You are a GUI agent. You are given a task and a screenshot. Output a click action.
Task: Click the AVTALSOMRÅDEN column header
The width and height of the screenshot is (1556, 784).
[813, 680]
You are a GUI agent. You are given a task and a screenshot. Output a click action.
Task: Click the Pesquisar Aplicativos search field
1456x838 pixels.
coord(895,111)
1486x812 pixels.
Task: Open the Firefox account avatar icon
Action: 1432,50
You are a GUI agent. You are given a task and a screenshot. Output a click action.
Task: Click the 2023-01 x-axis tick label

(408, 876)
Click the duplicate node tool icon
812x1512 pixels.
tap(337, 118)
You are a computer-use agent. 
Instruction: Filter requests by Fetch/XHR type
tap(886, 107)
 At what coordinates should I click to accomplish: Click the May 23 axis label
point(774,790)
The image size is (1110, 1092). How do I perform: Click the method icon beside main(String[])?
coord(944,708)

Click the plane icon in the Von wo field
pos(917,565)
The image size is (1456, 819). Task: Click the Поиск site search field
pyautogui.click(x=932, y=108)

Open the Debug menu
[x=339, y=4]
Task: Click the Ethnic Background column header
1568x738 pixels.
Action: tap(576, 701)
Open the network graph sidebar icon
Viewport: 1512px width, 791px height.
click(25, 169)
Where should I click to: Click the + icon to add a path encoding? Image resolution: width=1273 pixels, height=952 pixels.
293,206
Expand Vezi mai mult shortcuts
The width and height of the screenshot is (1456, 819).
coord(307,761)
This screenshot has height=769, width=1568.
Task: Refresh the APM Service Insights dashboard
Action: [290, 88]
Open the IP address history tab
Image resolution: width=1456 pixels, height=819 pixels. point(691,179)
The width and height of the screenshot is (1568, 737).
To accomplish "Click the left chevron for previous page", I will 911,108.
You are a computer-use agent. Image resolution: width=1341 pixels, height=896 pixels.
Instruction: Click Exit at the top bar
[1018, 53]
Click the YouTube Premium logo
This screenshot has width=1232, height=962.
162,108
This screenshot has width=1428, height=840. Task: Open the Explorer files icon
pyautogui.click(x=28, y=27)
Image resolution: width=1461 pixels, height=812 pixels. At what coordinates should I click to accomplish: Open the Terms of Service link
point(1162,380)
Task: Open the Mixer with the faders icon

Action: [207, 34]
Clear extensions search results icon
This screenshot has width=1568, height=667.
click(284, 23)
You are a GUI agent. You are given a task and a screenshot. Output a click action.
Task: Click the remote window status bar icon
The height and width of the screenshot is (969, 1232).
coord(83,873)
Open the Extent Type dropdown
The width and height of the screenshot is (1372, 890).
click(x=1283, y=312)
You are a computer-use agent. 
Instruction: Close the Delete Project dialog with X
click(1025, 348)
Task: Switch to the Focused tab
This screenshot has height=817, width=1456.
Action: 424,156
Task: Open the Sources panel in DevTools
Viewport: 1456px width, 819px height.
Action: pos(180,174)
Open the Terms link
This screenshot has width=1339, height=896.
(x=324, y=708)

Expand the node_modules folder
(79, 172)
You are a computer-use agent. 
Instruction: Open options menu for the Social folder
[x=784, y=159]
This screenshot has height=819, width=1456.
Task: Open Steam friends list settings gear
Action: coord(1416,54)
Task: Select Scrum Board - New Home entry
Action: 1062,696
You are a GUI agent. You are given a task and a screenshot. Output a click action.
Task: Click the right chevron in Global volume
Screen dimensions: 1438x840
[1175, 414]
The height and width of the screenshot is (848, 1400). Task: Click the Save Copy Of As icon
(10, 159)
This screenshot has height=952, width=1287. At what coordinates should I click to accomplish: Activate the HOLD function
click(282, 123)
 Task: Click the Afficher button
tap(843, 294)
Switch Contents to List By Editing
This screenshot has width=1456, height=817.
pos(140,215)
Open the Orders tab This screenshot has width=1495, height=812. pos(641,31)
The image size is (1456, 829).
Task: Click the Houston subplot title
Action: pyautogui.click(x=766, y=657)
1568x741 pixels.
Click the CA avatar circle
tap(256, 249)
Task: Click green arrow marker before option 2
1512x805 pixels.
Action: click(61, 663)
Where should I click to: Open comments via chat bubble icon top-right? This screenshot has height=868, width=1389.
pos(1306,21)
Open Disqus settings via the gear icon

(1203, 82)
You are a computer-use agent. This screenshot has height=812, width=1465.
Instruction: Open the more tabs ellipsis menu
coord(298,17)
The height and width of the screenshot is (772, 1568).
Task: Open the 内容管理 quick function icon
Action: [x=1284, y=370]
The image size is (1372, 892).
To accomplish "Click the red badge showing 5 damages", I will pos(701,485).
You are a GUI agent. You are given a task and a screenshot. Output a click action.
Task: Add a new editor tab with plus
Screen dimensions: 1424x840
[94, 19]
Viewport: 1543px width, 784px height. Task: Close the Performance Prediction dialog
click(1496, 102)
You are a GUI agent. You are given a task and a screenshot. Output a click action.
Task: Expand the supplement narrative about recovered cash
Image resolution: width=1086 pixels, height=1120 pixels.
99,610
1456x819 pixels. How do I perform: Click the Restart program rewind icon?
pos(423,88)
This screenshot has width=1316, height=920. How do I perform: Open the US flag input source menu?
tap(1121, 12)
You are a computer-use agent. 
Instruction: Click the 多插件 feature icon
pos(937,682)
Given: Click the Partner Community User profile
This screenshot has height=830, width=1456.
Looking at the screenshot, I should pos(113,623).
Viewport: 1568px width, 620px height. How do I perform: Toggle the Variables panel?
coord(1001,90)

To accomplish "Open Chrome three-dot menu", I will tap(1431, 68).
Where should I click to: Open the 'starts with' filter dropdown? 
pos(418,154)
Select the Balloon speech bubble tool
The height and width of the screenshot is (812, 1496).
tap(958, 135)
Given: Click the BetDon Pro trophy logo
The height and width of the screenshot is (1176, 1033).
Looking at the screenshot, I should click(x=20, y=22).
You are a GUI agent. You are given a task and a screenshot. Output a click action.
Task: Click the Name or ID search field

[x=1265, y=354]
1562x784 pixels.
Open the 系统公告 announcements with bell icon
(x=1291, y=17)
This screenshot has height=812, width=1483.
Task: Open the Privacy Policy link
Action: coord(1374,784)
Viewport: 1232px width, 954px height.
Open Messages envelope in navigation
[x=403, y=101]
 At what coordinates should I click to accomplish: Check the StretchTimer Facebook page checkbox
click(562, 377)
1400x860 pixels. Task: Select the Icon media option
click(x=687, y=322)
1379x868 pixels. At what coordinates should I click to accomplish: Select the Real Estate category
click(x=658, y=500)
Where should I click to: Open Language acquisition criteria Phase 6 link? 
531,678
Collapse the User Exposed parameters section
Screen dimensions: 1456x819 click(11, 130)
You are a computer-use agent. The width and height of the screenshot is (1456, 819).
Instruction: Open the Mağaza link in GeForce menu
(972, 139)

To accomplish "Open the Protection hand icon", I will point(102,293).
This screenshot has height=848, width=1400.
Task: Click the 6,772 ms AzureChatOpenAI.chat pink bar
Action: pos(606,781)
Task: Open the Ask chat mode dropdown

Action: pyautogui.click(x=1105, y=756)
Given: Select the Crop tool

■ ■ ■

WHAT NEEDS TO BE DONE:
Find every line above where the word "column" occurs, and copy that line.

SOLUTION FOR THIS EXERCISE:
Task: Click the AVTALSOMRÅDEN column header
Task: Click the Ethnic Background column header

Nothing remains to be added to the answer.